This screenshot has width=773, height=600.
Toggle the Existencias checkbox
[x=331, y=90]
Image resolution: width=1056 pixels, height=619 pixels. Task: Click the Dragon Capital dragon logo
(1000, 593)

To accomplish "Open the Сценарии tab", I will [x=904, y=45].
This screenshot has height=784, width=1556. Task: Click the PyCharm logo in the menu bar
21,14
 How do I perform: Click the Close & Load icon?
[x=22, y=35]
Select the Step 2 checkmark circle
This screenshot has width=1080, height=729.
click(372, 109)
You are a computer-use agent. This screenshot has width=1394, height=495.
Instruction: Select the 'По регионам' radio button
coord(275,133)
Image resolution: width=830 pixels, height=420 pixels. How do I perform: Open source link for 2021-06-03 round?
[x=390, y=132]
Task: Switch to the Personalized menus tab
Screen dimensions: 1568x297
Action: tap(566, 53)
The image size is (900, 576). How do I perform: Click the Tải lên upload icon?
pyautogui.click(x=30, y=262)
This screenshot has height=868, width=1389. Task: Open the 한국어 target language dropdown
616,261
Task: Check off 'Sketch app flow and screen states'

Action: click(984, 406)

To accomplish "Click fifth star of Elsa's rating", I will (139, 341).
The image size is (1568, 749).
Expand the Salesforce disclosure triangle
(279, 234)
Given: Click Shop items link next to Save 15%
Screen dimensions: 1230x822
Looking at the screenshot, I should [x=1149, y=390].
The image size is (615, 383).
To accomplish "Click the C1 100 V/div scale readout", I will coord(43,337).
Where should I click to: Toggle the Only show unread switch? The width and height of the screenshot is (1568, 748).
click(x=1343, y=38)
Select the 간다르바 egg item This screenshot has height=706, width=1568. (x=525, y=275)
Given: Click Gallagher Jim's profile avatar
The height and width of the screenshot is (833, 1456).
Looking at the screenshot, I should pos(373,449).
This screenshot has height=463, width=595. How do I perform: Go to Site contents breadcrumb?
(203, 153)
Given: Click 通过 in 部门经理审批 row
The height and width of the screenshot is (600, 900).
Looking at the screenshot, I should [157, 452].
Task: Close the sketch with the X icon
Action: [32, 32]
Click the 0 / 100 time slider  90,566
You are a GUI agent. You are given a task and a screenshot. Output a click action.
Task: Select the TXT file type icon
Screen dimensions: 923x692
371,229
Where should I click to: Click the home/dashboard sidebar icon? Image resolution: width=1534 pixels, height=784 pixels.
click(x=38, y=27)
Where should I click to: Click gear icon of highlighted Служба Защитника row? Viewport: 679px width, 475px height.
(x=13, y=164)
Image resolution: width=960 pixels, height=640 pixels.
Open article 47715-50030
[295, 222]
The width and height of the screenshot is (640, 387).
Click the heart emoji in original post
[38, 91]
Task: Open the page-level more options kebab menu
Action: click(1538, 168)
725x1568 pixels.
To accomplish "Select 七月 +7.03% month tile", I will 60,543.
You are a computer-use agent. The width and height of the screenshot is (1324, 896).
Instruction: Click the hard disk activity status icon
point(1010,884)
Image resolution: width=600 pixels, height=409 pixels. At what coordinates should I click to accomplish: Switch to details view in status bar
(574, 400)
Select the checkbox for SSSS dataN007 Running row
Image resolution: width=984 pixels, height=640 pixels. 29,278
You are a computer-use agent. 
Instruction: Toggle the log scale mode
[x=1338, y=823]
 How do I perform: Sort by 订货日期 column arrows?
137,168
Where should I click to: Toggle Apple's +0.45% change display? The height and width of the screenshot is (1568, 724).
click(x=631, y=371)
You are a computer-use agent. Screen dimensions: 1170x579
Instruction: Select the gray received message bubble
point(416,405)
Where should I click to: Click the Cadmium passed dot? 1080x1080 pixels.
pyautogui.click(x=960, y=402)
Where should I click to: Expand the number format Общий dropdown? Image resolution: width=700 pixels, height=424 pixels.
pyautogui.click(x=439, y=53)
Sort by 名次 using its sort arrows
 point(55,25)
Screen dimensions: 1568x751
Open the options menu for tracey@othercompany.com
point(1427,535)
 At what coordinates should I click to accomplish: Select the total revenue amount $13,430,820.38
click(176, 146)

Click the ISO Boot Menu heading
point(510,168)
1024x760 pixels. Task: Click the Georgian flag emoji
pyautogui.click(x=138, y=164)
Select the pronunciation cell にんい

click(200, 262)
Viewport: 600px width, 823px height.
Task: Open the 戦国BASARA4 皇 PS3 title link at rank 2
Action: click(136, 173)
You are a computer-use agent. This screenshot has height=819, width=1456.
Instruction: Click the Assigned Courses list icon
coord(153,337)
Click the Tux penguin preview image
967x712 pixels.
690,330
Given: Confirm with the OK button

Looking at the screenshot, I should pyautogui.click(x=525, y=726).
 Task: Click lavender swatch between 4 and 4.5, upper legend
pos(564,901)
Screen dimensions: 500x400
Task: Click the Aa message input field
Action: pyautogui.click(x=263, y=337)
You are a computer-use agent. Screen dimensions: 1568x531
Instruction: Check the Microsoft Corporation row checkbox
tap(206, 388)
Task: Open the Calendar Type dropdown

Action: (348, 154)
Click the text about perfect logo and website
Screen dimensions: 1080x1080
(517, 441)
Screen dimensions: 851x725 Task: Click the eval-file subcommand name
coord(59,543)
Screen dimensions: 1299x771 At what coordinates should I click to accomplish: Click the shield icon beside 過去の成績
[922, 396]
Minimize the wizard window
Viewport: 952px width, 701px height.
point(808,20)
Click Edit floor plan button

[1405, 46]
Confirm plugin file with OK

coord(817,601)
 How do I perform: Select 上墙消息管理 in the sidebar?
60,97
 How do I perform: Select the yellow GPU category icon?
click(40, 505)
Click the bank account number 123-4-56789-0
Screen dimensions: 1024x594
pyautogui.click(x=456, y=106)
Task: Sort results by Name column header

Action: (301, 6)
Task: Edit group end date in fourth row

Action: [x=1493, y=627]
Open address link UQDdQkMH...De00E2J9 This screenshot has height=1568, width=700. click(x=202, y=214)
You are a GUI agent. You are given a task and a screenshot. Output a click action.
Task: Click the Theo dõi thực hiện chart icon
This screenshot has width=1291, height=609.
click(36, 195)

--

▶ **Task directions**
Please put every line of the rows above into a Markdown table with the columns "Line No." and "Text", numbering each line and leaving out the blank ones.

▶ **Solution for this exercise**
| Line No. | Text |
|---|---|
| 1 | This screenshot has width=773, height=600. |
| 2 | Toggle the Existencias checkbox |
| 3 | [x=331, y=90] |
| 4 | Image resolution: width=1056 pixels, height=619 pixels. Task: Click the Dragon Capital dragon logo |
| 5 | (1000, 593) |
| 6 | To accomplish "Open the Сценарии tab", I will [x=904, y=45]. |
| 7 | This screenshot has height=784, width=1556. Task: Click the PyCharm logo in the menu bar |
| 8 | 21,14 |
| 9 |  How do I perform: Click the Close & Load icon? |
| 10 | [x=22, y=35] |
| 11 | Select the Step 2 checkmark circle |
| 12 | This screenshot has width=1080, height=729. |
| 13 | click(372, 109) |
| 14 | You are a computer-use agent. This screenshot has width=1394, height=495. |
| 15 | Instruction: Select the 'По регионам' radio button |
| 16 | coord(275,133) |
| 17 | Image resolution: width=830 pixels, height=420 pixels. How do I perform: Open source link for 2021-06-03 round? |
| 18 | [x=390, y=132] |
| 19 | Task: Switch to the Personalized menus tab |
| 20 | Screen dimensions: 1568x297 |
| 21 | Action: tap(566, 53) |
| 22 | The image size is (900, 576). How do I perform: Click the Tải lên upload icon? |
| 23 | pyautogui.click(x=30, y=262) |
| 24 | This screenshot has height=868, width=1389. Task: Open the 한국어 target language dropdown |
| 25 | 616,261 |
| 26 | Task: Check off 'Sketch app flow and screen states' |
| 27 | Action: click(984, 406) |
| 28 | To accomplish "Click fifth star of Elsa's rating", I will (139, 341). |
| 29 | The image size is (1568, 749). |
| 30 | Expand the Salesforce disclosure triangle |
| 31 | (279, 234) |
| 32 | Given: Click Shop items link next to Save 15% |
| 33 | Screen dimensions: 1230x822 |
| 34 | Looking at the screenshot, I should [x=1149, y=390]. |
| 35 | The image size is (615, 383). |
| 36 | To accomplish "Click the C1 100 V/div scale readout", I will coord(43,337). |
| 37 | Where should I click to: Toggle the Only show unread switch? The width and height of the screenshot is (1568, 748). |
| 38 | click(x=1343, y=38) |
| 39 | Select the 간다르바 egg item This screenshot has height=706, width=1568. (x=525, y=275) |
| 40 | Given: Click Gallagher Jim's profile avatar |
| 41 | The height and width of the screenshot is (833, 1456). |
| 42 | Looking at the screenshot, I should pos(373,449). |
| 43 | This screenshot has height=463, width=595. How do I perform: Go to Site contents breadcrumb? |
| 44 | (203, 153) |
| 45 | Given: Click 通过 in 部门经理审批 row |
| 46 | The height and width of the screenshot is (600, 900). |
| 47 | Looking at the screenshot, I should [157, 452]. |
| 48 | Task: Close the sketch with the X icon |
| 49 | Action: [32, 32] |
| 50 | Click the 0 / 100 time slider  90,566 |
| 51 | You are a GUI agent. You are given a task and a screenshot. Output a click action. |
| 52 | Task: Select the TXT file type icon |
| 53 | Screen dimensions: 923x692 |
| 54 | 371,229 |
| 55 | Where should I click to: Click the home/dashboard sidebar icon? Image resolution: width=1534 pixels, height=784 pixels. |
| 56 | click(x=38, y=27) |
| 57 | Where should I click to: Click gear icon of highlighted Служба Защитника row? Viewport: 679px width, 475px height. |
| 58 | (x=13, y=164) |
| 59 | Image resolution: width=960 pixels, height=640 pixels. |
| 60 | Open article 47715-50030 |
| 61 | [295, 222] |
| 62 | The width and height of the screenshot is (640, 387). |
| 63 | Click the heart emoji in original post |
| 64 | [38, 91] |
| 65 | Task: Open the page-level more options kebab menu |
| 66 | Action: click(1538, 168) |
| 67 | 725x1568 pixels. |
| 68 | To accomplish "Select 七月 +7.03% month tile", I will 60,543. |
| 69 | You are a computer-use agent. The width and height of the screenshot is (1324, 896). |
| 70 | Instruction: Click the hard disk activity status icon |
| 71 | point(1010,884) |
| 72 | Image resolution: width=600 pixels, height=409 pixels. At what coordinates should I click to accomplish: Switch to details view in status bar |
| 73 | (574, 400) |
| 74 | Select the checkbox for SSSS dataN007 Running row |
| 75 | Image resolution: width=984 pixels, height=640 pixels. 29,278 |
| 76 | You are a computer-use agent.  |
| 77 | Instruction: Toggle the log scale mode |
| 78 | [x=1338, y=823] |
| 79 |  How do I perform: Sort by 订货日期 column arrows? |
| 80 | 137,168 |
| 81 | Where should I click to: Toggle Apple's +0.45% change display? The height and width of the screenshot is (1568, 724). |
| 82 | click(x=631, y=371) |
| 83 | You are a computer-use agent. Screen dimensions: 1170x579 |
| 84 | Instruction: Select the gray received message bubble |
| 85 | point(416,405) |
| 86 | Where should I click to: Click the Cadmium passed dot? 1080x1080 pixels. |
| 87 | pyautogui.click(x=960, y=402) |
| 88 | Where should I click to: Expand the number format Общий dropdown? Image resolution: width=700 pixels, height=424 pixels. |
| 89 | pyautogui.click(x=439, y=53) |
| 90 | Sort by 名次 using its sort arrows |
| 91 |  point(55,25) |
| 92 | Screen dimensions: 1568x751 |
| 93 | Open the options menu for tracey@othercompany.com |
| 94 | point(1427,535) |
| 95 |  At what coordinates should I click to accomplish: Select the total revenue amount $13,430,820.38 |
| 96 | click(176, 146) |
| 97 | Click the ISO Boot Menu heading |
| 98 | point(510,168) |
| 99 | 1024x760 pixels. Task: Click the Georgian flag emoji |
| 100 | pyautogui.click(x=138, y=164) |
| 101 | Select the pronunciation cell にんい |
| 102 | click(200, 262) |
| 103 | Viewport: 600px width, 823px height. |
| 104 | Task: Open the 戦国BASARA4 皇 PS3 title link at rank 2 |
| 105 | Action: click(136, 173) |
| 106 | You are a computer-use agent. This screenshot has height=819, width=1456. |
| 107 | Instruction: Click the Assigned Courses list icon |
| 108 | coord(153,337) |
| 109 | Click the Tux penguin preview image |
| 110 | 967x712 pixels. |
| 111 | 690,330 |
| 112 | Given: Confirm with the OK button |
| 113 | Looking at the screenshot, I should pyautogui.click(x=525, y=726). |
| 114 |  Task: Click lavender swatch between 4 and 4.5, upper legend |
| 115 | pos(564,901) |
| 116 | Screen dimensions: 500x400 |
| 117 | Task: Click the Aa message input field |
| 118 | Action: pyautogui.click(x=263, y=337) |
| 119 | You are a computer-use agent. Screen dimensions: 1568x531 |
| 120 | Instruction: Check the Microsoft Corporation row checkbox |
| 121 | tap(206, 388) |
| 122 | Task: Open the Calendar Type dropdown |
| 123 | Action: (348, 154) |
| 124 | Click the text about perfect logo and website |
| 125 | Screen dimensions: 1080x1080 |
| 126 | (517, 441) |
| 127 | Screen dimensions: 851x725 Task: Click the eval-file subcommand name |
| 128 | coord(59,543) |
| 129 | Screen dimensions: 1299x771 At what coordinates should I click to accomplish: Click the shield icon beside 過去の成績 |
| 130 | [922, 396] |
| 131 | Minimize the wizard window |
| 132 | Viewport: 952px width, 701px height. |
| 133 | point(808,20) |
| 134 | Click Edit floor plan button |
| 135 | [1405, 46] |
| 136 | Confirm plugin file with OK |
| 137 | coord(817,601) |
| 138 |  How do I perform: Select 上墙消息管理 in the sidebar? |
| 139 | 60,97 |
| 140 |  How do I perform: Select the yellow GPU category icon? |
| 141 | click(40, 505) |
| 142 | Click the bank account number 123-4-56789-0 |
| 143 | Screen dimensions: 1024x594 |
| 144 | pyautogui.click(x=456, y=106) |
| 145 | Task: Sort results by Name column header |
| 146 | Action: (301, 6) |
| 147 | Task: Edit group end date in fourth row |
| 148 | Action: [x=1493, y=627] |
| 149 | Open address link UQDdQkMH...De00E2J9 This screenshot has height=1568, width=700. click(x=202, y=214) |
| 150 | You are a GUI agent. You are given a task and a screenshot. Output a click action. |
| 151 | Task: Click the Theo dõi thực hiện chart icon |
| 152 | This screenshot has width=1291, height=609. |
| 153 | click(36, 195) |